== Exercise requirements ==
Take each line in the entries below that holds "cell" and show it.

# # # # # # #

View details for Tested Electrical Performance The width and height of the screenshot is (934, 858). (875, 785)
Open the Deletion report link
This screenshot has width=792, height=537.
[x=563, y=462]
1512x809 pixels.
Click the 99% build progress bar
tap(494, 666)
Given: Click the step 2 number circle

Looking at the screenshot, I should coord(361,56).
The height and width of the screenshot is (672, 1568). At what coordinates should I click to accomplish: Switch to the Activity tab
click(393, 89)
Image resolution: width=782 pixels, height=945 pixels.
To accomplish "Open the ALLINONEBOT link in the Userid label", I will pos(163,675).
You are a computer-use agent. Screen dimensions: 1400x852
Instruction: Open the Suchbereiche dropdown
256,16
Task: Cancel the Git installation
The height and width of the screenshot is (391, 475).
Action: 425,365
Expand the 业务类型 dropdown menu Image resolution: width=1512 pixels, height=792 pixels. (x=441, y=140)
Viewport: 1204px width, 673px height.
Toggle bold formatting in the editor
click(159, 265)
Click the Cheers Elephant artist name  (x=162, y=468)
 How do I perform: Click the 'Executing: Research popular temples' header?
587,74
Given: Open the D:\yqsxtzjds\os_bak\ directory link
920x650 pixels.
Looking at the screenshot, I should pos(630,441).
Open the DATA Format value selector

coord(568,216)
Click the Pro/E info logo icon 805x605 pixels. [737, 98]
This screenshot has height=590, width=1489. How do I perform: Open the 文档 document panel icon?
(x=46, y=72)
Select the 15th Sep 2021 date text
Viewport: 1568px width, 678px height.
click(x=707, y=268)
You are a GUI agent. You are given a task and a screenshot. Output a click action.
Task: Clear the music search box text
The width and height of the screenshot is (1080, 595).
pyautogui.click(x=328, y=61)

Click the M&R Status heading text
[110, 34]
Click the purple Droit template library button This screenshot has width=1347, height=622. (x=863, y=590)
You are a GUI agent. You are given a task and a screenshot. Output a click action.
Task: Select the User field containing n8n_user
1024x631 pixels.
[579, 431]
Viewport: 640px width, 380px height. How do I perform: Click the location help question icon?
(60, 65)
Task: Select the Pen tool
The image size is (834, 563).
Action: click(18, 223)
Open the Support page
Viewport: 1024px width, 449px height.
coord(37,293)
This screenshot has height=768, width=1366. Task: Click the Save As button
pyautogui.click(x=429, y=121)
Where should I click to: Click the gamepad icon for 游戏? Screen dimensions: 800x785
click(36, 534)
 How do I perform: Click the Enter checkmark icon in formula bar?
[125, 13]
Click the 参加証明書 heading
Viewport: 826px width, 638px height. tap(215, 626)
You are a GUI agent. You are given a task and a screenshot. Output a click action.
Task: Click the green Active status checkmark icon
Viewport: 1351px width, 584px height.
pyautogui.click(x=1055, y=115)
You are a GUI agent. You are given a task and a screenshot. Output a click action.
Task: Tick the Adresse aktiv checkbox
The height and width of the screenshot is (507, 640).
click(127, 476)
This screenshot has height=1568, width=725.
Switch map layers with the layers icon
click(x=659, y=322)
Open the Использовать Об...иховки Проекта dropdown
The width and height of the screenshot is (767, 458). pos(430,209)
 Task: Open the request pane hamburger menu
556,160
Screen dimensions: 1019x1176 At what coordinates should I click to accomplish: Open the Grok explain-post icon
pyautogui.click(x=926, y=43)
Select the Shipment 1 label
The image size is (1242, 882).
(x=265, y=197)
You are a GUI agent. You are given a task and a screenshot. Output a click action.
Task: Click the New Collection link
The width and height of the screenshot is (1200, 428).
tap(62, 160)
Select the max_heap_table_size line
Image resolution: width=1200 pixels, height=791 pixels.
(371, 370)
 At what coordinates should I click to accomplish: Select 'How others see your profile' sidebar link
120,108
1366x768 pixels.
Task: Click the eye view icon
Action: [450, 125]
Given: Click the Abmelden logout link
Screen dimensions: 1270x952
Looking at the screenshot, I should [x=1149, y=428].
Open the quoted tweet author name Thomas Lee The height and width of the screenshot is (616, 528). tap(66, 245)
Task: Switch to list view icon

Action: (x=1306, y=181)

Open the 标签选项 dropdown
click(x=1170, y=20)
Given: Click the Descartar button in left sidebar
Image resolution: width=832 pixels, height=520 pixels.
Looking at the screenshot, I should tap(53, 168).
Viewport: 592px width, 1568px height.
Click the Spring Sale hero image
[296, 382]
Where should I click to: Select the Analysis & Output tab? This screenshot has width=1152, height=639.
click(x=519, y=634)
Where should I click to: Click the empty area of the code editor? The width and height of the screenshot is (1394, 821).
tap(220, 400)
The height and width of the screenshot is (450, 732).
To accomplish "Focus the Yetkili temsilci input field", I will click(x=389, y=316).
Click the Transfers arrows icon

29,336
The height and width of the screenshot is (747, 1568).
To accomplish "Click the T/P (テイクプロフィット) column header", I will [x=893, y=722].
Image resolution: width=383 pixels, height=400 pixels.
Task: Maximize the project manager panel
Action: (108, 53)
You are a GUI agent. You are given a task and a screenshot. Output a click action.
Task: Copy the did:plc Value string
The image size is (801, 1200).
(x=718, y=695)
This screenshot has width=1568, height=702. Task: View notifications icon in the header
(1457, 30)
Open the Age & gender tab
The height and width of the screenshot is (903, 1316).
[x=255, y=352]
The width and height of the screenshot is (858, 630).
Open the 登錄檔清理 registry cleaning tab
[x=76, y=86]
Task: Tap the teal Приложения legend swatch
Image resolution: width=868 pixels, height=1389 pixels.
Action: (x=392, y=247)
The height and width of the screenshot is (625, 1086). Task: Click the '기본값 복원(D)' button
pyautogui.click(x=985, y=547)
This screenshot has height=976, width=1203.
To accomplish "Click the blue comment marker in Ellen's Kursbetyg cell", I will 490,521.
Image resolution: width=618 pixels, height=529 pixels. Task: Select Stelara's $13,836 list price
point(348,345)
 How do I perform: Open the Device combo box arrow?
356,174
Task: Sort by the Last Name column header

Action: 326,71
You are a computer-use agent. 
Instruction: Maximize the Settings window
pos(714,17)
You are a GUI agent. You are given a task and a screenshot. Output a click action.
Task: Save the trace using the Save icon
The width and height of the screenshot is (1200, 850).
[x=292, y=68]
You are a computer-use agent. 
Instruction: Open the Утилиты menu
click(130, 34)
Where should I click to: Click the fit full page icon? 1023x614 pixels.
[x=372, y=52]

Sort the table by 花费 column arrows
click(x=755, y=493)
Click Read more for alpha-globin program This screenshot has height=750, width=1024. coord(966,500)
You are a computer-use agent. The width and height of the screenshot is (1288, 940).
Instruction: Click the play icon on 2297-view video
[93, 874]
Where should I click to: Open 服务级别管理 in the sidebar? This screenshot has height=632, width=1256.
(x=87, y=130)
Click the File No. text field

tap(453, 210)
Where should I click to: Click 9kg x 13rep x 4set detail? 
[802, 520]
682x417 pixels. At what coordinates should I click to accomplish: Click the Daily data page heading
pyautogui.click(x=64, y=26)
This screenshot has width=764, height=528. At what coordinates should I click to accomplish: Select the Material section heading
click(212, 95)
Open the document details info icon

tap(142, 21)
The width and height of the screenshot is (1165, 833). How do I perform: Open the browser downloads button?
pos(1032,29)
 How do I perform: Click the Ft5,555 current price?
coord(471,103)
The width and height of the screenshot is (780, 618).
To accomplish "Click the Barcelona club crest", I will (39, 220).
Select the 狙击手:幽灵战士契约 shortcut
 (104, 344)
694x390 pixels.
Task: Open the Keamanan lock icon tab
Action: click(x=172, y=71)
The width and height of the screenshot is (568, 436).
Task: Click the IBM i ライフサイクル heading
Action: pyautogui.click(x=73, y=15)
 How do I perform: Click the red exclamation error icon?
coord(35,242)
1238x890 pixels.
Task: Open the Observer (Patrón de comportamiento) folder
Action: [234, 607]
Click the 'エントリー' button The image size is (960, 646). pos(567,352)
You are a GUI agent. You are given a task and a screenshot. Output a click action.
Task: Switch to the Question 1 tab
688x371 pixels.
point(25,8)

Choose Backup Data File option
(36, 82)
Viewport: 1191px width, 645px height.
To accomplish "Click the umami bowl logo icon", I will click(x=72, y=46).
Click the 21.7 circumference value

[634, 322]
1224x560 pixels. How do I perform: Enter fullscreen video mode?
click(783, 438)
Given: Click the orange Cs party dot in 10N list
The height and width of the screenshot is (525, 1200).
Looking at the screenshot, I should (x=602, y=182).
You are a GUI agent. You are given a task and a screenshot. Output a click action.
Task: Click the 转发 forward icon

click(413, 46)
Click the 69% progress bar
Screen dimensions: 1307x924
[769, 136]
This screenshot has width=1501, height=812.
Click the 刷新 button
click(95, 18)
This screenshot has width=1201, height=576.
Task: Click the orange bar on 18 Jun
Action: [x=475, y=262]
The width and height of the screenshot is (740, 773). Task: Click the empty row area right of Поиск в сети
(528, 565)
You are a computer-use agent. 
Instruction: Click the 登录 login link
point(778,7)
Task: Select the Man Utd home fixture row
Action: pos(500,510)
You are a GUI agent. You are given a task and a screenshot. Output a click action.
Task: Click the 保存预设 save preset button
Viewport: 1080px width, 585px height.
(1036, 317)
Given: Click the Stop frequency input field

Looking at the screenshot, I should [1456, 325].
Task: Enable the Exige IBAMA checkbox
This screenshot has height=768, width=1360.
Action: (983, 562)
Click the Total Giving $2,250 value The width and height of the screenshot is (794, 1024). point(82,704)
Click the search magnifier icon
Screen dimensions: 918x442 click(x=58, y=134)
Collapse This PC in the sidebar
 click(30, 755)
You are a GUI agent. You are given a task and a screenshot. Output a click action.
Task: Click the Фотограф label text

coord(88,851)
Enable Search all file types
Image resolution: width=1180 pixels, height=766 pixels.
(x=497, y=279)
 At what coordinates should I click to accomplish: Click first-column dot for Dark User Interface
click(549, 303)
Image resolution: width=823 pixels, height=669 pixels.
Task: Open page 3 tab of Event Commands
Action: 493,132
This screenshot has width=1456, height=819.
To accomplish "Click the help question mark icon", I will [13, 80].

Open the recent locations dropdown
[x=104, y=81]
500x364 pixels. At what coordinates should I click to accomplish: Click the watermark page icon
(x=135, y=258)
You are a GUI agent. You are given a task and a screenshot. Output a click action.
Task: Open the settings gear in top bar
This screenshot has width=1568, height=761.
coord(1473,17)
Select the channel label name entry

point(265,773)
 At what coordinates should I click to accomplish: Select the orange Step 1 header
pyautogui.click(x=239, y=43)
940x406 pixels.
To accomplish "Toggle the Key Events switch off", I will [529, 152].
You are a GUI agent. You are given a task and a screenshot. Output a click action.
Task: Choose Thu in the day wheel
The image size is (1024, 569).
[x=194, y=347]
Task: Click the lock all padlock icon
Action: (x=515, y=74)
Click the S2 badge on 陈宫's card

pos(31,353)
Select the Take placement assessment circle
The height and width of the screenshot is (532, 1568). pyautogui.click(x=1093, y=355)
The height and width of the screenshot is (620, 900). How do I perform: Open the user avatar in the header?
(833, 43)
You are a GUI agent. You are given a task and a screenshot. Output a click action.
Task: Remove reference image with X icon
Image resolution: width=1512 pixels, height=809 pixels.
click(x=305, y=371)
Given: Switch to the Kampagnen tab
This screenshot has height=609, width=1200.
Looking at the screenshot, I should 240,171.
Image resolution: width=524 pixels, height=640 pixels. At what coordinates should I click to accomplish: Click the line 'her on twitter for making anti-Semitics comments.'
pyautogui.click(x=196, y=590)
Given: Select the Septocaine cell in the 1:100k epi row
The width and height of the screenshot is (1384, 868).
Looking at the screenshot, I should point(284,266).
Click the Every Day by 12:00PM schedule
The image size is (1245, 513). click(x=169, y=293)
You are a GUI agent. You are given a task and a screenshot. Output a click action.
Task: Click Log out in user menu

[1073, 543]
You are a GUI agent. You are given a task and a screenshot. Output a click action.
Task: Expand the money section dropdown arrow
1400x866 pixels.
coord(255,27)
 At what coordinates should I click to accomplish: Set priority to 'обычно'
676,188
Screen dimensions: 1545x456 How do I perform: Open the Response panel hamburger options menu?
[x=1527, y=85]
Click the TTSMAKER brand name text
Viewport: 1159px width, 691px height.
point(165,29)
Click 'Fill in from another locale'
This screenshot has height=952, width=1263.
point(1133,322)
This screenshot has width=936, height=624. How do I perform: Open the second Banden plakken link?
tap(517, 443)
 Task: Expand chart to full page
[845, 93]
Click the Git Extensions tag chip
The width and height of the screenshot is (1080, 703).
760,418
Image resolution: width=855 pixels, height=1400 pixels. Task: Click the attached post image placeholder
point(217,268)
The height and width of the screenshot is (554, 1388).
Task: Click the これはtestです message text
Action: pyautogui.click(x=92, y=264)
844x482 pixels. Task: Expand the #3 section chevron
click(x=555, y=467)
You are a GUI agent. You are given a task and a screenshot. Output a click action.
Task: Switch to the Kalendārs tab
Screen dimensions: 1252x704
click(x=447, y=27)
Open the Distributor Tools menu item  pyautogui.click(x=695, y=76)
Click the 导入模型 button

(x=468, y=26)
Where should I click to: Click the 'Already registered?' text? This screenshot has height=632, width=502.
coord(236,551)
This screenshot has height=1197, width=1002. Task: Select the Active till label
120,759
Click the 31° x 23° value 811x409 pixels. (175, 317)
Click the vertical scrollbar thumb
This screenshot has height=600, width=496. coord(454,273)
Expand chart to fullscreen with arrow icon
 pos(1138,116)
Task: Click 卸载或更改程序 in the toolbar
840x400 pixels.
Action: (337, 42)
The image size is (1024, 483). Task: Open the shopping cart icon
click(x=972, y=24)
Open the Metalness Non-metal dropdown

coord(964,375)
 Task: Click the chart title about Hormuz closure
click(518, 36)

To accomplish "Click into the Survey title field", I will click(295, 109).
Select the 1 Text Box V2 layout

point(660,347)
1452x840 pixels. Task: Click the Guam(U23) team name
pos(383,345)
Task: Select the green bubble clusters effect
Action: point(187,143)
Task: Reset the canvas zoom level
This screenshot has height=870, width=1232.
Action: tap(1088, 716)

# # # # # # #

== Solution for this task ==
To accomplish "Click the blue comment marker in Ellen's Kursbetyg cell", I will 490,521.
Given: Select the Septocaine cell in the 1:100k epi row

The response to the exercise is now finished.